After displaying its bio-based plant containers at NPE2012 in Orlando, Iowa State University biopolymers and biocomposites researchers returned home to make up another 6,000 pots for beta testing this summer.
“We shipped them to 10 different vendors for beta testing,” said David Grewell, head of the research team and an associate professor of agriculture and biosystems engineering at Iowa State in Ames, Iowa.
The small containers, produced from natural proteins, carbohydrates, oils and low-cost natural fibers, can be used to replace petroleum-based containers and will degrade harmlessly when planted in a garden, he said. One other advantage is that the protein-based containers also fertilize the soil as they degrade.
The containers will be evaluated by the end of the summer. Researchers plan to make and test larger pots the following summer, in 10-, 12- and 14-inch sizes.
The research team includes 15 Iowa State professors and about 50 graduate students from a range of disciplines. The program began in 1995. A $1.9 million grant from the U.S. Department of Agriculture and matching funds from industry last year are helping to fund continuing research on container design and resin formulation.
Early trials have been promising, he said, providing greener and healthier plants one month after they are transplanted into the garden. The researchers hope their efforts will lead to industrial collaborations to get the product, and others, on the market.
The group is also working on many other projects. For example, a drug-delivery system has cleared its hurdles and is waiting for the drug to be re-evaluated and approved. The group also is testing lawn-care items.
Another group in the Iowa State team is making progress using carbon fibers made from low-cost, lignin-based polymer blends for wind turbine blades.
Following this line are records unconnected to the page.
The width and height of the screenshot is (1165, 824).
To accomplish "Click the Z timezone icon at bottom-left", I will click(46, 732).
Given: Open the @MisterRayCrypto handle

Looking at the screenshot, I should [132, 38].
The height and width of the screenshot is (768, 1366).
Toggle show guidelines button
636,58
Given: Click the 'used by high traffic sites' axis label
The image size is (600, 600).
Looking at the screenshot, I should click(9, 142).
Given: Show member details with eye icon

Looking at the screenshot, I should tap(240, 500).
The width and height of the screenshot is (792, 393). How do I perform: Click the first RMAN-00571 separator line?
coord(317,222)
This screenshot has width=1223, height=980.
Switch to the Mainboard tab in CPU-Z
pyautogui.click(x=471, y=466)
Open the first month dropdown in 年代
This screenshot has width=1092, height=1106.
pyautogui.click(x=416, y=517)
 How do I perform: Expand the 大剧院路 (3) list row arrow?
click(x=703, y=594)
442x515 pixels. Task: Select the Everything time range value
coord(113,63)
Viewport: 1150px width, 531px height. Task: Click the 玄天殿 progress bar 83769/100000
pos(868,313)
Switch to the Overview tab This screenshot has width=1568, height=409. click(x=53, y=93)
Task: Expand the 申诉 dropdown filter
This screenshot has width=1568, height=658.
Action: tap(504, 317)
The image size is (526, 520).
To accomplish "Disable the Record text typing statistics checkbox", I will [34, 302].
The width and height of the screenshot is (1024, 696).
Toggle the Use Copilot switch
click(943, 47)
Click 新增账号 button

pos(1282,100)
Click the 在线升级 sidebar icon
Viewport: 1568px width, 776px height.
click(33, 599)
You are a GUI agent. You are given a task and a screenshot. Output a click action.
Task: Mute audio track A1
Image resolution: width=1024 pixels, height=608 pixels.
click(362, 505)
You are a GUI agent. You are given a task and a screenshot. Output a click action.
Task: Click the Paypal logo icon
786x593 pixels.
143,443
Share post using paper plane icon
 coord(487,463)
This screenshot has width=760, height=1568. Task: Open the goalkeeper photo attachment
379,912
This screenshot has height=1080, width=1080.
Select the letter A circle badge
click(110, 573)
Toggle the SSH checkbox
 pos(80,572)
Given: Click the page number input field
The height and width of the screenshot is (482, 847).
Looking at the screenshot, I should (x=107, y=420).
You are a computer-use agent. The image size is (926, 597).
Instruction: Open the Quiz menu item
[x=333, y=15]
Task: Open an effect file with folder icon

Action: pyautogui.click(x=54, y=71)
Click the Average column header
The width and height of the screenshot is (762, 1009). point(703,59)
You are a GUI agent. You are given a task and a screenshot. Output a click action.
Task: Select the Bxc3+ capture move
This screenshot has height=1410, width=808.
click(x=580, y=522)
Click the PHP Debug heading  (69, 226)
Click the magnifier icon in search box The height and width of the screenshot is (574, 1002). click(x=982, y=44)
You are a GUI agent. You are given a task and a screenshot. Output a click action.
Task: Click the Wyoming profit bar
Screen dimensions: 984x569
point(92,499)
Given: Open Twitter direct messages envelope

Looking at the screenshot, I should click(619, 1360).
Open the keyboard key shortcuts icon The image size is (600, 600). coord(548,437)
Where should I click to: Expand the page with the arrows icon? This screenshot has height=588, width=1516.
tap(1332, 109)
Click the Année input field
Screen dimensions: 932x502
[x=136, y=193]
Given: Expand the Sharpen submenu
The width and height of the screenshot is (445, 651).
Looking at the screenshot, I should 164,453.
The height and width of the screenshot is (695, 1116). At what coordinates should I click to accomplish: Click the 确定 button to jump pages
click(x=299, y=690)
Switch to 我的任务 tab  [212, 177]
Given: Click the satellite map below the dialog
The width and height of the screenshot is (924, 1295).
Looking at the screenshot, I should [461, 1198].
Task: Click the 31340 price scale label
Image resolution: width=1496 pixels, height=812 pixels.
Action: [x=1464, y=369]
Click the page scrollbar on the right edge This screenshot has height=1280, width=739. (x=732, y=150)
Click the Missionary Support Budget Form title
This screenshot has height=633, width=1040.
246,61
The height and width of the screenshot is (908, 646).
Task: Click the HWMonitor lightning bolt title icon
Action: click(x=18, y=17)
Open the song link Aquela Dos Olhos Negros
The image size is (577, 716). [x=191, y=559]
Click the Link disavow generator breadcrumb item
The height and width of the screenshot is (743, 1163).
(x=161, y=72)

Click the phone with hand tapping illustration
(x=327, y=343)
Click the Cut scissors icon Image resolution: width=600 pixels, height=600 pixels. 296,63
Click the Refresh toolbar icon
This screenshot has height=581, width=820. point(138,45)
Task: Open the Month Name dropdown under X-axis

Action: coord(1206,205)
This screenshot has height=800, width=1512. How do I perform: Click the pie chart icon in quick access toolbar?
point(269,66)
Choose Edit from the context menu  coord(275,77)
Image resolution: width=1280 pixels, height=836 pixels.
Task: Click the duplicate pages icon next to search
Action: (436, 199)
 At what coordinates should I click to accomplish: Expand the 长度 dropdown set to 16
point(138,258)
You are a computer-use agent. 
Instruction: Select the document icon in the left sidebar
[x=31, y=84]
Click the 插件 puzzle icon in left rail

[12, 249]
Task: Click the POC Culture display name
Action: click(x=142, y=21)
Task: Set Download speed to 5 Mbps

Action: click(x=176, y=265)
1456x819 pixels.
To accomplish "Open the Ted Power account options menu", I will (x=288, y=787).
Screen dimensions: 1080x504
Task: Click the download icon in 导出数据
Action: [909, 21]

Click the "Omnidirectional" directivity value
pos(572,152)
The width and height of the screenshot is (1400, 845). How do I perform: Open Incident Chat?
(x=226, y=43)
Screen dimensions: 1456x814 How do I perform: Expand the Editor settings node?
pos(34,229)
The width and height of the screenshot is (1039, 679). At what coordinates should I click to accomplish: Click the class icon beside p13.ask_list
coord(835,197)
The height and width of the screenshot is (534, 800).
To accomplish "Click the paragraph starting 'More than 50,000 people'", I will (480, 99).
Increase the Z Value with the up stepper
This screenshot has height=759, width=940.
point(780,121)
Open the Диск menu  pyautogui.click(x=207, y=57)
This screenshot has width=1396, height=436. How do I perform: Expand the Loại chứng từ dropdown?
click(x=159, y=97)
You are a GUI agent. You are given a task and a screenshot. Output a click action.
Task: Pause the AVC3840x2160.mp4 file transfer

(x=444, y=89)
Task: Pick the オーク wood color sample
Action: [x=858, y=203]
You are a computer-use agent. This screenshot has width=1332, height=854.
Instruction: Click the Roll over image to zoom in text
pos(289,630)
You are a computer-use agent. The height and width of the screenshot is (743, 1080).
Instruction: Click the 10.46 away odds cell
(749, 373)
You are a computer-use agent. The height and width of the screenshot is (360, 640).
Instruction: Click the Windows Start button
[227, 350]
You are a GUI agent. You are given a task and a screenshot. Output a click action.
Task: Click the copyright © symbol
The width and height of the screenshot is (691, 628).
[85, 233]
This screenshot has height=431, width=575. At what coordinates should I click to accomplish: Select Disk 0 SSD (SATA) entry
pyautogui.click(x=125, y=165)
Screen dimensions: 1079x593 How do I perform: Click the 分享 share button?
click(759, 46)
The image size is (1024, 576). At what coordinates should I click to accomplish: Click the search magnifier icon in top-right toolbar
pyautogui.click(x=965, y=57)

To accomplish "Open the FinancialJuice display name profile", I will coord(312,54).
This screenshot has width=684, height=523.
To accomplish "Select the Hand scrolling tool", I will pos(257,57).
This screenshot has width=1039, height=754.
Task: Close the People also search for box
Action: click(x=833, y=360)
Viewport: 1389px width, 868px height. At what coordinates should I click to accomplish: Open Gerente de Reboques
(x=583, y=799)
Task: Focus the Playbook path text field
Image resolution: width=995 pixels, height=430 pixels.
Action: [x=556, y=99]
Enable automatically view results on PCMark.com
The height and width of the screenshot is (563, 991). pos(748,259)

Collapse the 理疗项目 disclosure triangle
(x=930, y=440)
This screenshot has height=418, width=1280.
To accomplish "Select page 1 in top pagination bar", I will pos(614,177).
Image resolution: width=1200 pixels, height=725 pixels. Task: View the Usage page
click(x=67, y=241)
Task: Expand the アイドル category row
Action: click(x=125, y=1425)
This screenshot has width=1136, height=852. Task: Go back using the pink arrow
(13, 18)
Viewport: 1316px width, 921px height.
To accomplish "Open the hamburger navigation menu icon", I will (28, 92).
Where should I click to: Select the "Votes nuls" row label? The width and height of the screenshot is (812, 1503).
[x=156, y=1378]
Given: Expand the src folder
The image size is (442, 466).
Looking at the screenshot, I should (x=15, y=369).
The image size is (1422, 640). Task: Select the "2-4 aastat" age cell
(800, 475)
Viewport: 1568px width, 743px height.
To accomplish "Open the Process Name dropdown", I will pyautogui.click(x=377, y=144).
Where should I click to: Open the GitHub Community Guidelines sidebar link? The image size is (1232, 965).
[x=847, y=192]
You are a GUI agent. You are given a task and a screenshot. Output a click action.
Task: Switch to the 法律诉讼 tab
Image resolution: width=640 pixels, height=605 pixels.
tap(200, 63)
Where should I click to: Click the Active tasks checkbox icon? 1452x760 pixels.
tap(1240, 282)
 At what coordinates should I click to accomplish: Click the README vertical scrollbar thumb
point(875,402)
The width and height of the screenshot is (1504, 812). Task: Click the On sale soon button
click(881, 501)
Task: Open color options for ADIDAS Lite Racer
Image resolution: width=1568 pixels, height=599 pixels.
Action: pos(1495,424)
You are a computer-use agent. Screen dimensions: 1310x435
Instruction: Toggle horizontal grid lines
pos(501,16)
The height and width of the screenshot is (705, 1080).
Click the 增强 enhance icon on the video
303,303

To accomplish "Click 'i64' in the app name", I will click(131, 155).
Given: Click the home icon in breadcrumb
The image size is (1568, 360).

Mike Kessler, an associate professor of material science and engineering, is leading the project that uses lignin, a byproduct of the wood-pulping process. His group is chemically modifying and blending the lignin with biopolymers such as polylactic acid resin.
The material is being developed for wind energy, but has potential in other industries, such as automotive, where stronger and lighter parts are needed for weight reduction.
Iowa State's research group also is working on a “polymers environmental calculator,” a Web-based application to help determine the economic viability of bioplastics. The app should be ready June 1, Grewell said. The group also is putting together a video to illustrate how to use the program. The video is aimed at resin producers, manufacturers and end users.
The calculator will allow users to compare processing costs, energy consumption and greenhouse gas emissions to find a plastic that minimizes costs and environmental impact. It will look at the direct costs of 12 common petroleum and bio-based plastics and allow for data from other plastics.
The team is partnering with Clinton, Mass.-based manufacturer Nypro Inc. and M-Base Engineering + Software GmbH, an Aachen, Germany-based data management software company, to make the application available to the plastics industry.